Professor Joemon Jose‘s talk
Date and time: Wednesday Sep 27, 2023 15:00-16:00
Revisiting Legal Citation Prediction in the Era of Emerging AI Models
In the present legal landscape, characterised by intricate legal frameworks and dynamic regulatory shifts, the effective and precise utilisation of legal citations holds paramount importance. Including these citations substantiates legal arguments and elevates the objectivity and fairness of judicial judgments. Legal citation prediction is a pivotal component of legal research, assisting lawyers and legal professionals identify pertinent legal authorities while formulating legal opinions. In this talk, I aim to scrutinise the most recent AI models employed for legal citation prediction.
In our recent and emerging work, we introduce the GPT2-Small and GPT2-XL models, subjecting them to fine-tuning specific to the citation prediction domain. We also incorporate innovative techniques, such as parameter-efficient fine-tuning (PEFT) and Low-Rank Adaptation of Large Language Models (LORA), tailored to enhance the computational efficiency of the GPT-2-XL model. Furthermore, we introduce a novel approach that harnesses prompts to augment the citation generation process of the GPT-2-XL model.

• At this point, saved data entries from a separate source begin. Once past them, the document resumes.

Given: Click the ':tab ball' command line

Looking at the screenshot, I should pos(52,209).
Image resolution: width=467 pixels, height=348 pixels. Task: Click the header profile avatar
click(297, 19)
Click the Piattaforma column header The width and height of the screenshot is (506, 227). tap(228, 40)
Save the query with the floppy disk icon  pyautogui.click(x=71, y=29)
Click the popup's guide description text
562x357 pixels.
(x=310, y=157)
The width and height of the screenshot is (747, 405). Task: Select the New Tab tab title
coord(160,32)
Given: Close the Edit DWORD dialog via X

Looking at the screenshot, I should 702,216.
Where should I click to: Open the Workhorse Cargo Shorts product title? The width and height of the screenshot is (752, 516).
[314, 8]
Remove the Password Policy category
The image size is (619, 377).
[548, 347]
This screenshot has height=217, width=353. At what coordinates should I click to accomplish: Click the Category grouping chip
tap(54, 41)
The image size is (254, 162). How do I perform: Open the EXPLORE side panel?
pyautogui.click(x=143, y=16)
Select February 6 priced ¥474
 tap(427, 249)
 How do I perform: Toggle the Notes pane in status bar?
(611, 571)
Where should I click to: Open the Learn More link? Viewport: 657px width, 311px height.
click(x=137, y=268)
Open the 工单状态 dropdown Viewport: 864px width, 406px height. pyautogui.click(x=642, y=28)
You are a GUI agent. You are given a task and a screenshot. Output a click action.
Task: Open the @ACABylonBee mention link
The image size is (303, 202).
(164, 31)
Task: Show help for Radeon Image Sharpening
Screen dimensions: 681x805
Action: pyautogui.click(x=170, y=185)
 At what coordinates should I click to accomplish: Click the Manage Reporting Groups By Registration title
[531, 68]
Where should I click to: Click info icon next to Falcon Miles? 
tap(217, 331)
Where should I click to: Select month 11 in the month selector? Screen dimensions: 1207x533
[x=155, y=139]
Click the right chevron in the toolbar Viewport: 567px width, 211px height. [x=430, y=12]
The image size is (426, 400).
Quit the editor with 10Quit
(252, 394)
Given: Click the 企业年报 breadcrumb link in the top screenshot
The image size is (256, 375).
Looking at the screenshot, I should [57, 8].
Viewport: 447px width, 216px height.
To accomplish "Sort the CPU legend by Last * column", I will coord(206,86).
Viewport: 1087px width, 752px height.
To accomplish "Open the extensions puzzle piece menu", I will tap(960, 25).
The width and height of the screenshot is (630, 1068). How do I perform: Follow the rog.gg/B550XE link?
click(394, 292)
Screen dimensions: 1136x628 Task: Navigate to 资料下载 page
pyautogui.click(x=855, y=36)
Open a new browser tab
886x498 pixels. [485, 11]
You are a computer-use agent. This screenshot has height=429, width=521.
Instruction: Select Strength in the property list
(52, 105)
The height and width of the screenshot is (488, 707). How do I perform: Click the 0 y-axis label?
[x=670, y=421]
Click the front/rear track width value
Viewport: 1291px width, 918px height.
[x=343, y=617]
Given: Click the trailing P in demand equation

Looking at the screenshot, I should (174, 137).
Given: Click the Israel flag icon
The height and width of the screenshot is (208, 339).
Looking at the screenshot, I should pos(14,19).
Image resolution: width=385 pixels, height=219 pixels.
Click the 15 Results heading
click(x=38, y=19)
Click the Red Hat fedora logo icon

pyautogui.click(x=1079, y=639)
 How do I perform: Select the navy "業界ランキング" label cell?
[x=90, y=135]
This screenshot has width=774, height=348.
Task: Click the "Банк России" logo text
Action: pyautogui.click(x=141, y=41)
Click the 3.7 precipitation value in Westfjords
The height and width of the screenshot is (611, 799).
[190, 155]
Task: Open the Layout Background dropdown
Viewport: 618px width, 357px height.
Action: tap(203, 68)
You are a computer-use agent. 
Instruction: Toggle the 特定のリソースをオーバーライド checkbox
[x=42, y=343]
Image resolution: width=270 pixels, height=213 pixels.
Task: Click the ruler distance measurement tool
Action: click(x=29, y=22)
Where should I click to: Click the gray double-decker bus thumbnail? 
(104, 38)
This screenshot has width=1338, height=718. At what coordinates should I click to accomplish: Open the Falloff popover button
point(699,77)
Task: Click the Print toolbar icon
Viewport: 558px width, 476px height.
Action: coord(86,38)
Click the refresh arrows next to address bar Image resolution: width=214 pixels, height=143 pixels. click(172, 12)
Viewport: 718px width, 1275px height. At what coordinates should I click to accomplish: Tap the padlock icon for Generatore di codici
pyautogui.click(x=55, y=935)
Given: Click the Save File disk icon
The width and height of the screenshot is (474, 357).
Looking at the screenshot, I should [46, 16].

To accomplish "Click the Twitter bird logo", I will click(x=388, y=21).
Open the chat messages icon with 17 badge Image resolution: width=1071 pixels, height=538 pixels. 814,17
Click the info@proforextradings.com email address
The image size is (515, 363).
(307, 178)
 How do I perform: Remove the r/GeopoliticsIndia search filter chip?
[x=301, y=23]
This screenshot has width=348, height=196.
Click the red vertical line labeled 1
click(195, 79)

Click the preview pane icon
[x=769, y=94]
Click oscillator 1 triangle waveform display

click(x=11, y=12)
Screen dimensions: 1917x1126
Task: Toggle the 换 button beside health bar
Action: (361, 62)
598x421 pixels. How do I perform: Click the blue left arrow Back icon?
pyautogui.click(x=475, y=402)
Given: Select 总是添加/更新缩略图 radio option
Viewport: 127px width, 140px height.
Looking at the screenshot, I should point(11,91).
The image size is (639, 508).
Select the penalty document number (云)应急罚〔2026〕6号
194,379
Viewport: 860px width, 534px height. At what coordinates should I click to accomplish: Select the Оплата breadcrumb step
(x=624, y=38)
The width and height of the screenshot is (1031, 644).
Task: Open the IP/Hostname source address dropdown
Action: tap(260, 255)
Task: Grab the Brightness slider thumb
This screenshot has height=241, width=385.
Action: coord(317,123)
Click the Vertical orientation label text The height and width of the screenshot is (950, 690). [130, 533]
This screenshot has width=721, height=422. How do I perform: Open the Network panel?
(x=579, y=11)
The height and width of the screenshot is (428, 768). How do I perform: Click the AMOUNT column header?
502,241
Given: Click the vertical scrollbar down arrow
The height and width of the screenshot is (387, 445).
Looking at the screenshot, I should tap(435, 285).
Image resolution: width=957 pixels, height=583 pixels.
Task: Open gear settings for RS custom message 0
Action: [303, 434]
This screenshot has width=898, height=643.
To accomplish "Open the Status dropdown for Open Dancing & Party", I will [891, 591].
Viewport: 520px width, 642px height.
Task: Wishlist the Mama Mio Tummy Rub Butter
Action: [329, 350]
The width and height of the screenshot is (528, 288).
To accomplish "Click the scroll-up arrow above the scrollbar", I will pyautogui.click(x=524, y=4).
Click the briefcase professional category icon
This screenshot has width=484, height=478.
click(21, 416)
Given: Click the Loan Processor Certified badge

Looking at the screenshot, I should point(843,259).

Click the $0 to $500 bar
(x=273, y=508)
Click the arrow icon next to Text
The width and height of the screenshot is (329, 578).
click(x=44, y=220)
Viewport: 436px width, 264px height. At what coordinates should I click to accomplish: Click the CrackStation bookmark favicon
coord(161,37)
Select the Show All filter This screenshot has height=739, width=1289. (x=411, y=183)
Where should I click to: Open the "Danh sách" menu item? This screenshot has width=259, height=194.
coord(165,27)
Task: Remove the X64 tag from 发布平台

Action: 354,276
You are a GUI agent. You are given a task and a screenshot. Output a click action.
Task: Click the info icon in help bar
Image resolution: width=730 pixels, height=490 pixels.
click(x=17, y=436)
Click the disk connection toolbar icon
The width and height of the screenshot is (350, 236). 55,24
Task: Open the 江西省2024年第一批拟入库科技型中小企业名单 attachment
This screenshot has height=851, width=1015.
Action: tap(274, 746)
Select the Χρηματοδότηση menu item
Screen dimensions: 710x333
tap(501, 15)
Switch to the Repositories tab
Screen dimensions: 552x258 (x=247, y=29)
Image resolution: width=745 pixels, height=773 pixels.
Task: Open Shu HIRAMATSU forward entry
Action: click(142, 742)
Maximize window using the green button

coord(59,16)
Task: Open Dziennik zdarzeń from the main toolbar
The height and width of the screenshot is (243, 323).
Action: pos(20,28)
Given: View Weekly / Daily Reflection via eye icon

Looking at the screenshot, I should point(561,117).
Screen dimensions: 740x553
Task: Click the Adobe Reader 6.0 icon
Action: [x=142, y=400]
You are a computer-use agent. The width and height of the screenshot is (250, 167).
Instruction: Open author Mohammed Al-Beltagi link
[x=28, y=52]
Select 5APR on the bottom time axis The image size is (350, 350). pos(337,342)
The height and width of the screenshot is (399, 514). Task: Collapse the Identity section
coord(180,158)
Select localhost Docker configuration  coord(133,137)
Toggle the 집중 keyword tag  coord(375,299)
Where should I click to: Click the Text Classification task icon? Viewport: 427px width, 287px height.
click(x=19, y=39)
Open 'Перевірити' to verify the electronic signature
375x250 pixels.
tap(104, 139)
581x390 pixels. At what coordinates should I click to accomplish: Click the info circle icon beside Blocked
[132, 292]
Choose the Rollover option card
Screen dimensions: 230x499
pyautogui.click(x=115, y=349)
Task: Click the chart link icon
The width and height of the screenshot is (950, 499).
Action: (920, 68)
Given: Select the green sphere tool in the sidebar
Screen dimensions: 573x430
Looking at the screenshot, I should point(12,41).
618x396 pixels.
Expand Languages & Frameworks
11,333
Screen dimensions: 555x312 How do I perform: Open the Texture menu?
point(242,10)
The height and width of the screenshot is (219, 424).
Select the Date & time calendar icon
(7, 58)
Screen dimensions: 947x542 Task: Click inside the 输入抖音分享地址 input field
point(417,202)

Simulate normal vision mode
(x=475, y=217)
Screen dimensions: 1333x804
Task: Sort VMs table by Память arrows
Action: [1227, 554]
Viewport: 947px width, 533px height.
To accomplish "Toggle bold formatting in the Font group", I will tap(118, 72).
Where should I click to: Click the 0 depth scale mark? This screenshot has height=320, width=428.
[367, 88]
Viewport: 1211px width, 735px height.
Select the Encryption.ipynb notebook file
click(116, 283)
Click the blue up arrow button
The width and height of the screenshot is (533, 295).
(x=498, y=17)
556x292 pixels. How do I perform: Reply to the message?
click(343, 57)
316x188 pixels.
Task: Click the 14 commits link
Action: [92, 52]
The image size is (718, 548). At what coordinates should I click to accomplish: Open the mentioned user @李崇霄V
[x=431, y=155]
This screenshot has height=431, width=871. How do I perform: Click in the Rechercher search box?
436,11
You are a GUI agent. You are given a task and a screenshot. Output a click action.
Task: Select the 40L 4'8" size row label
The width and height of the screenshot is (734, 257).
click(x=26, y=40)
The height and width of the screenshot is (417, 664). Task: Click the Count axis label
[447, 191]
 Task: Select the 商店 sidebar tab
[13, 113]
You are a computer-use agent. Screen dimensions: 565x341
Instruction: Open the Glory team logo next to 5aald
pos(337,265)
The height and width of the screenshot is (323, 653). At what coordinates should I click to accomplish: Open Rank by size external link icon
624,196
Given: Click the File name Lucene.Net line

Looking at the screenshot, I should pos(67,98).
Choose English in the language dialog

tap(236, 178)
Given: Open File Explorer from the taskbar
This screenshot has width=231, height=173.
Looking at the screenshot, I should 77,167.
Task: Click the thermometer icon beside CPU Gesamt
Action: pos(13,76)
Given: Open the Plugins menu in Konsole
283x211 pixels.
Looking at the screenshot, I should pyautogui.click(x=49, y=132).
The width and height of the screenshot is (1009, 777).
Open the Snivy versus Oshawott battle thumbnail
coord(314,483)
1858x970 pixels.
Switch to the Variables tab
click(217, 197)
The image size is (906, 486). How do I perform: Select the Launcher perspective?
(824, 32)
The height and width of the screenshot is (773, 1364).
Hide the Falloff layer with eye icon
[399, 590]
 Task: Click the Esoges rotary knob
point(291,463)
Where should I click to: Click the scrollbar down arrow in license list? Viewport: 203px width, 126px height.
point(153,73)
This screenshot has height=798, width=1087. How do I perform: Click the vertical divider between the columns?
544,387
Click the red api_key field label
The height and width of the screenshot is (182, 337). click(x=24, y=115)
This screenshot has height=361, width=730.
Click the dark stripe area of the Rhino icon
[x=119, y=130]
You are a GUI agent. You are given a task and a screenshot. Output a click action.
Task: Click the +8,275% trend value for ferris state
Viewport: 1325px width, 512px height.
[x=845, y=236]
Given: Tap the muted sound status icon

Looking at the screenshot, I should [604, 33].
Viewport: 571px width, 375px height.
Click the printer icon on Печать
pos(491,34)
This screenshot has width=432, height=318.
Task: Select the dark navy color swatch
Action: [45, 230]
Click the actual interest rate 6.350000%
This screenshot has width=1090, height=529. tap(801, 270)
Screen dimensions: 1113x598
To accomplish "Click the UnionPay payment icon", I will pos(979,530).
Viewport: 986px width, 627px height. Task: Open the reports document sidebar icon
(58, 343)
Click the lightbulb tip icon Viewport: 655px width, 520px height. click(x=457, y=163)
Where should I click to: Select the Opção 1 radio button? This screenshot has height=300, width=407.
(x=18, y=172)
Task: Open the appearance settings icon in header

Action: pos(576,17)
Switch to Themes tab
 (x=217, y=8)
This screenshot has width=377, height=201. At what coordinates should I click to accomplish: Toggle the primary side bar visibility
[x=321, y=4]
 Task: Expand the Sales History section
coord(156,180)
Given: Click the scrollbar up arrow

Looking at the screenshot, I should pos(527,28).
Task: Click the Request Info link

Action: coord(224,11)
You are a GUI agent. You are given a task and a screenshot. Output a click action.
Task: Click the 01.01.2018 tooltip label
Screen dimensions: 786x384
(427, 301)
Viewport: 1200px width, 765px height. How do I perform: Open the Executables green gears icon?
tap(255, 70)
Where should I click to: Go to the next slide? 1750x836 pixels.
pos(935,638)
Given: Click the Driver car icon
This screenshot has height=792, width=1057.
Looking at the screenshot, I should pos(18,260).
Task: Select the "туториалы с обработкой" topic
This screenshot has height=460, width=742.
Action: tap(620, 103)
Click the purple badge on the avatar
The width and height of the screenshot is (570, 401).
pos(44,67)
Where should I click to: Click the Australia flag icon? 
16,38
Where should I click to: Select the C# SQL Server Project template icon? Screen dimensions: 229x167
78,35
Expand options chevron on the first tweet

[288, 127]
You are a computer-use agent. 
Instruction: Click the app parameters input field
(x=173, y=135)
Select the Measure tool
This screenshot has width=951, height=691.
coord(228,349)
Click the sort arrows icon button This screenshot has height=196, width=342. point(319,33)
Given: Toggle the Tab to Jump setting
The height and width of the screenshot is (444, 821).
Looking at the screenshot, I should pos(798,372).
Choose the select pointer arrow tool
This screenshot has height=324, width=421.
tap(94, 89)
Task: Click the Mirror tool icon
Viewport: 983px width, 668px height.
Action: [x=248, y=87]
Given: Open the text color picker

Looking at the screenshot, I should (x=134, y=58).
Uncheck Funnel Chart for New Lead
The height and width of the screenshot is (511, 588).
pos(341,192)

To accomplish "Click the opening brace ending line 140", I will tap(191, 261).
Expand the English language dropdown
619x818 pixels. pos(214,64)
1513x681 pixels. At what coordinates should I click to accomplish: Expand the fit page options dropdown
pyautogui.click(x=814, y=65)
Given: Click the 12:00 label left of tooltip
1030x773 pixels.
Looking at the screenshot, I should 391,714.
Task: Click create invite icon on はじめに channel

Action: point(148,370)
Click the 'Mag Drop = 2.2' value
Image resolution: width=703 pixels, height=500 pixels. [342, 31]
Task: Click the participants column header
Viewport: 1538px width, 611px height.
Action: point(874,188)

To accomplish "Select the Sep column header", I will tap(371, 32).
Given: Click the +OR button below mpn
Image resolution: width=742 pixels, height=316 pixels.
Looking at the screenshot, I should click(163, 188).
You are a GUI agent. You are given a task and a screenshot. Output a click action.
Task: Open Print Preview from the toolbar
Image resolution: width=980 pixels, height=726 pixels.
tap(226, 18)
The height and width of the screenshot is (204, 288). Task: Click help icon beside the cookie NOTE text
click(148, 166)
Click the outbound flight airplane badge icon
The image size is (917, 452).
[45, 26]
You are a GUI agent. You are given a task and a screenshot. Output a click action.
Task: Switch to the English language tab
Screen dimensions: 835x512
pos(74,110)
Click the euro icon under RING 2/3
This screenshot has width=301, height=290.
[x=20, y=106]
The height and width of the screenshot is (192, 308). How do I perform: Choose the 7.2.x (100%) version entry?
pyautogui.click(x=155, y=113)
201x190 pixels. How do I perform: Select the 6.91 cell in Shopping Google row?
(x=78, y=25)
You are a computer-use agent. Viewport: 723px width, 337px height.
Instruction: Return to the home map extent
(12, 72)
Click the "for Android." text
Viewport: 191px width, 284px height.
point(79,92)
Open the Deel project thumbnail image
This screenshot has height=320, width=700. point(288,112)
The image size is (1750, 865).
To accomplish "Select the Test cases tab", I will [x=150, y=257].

Joemon Jose is a Professor in the School of Computing Science at the University of Glasgow in Scotland. His past scholarly activities encompass a comprehensive interest in information retrieval, spanning theory, experimental methodologies, evaluation frameworks, and practical applications, all within textual and multimedia domains. At present, his research endeavours are advancing recommender techniques, with a particular emphasis on the intricate exploration of Deep Learning methodologies and Large Language Models (LLMs). He is a programme co-chair for CHIIR’24.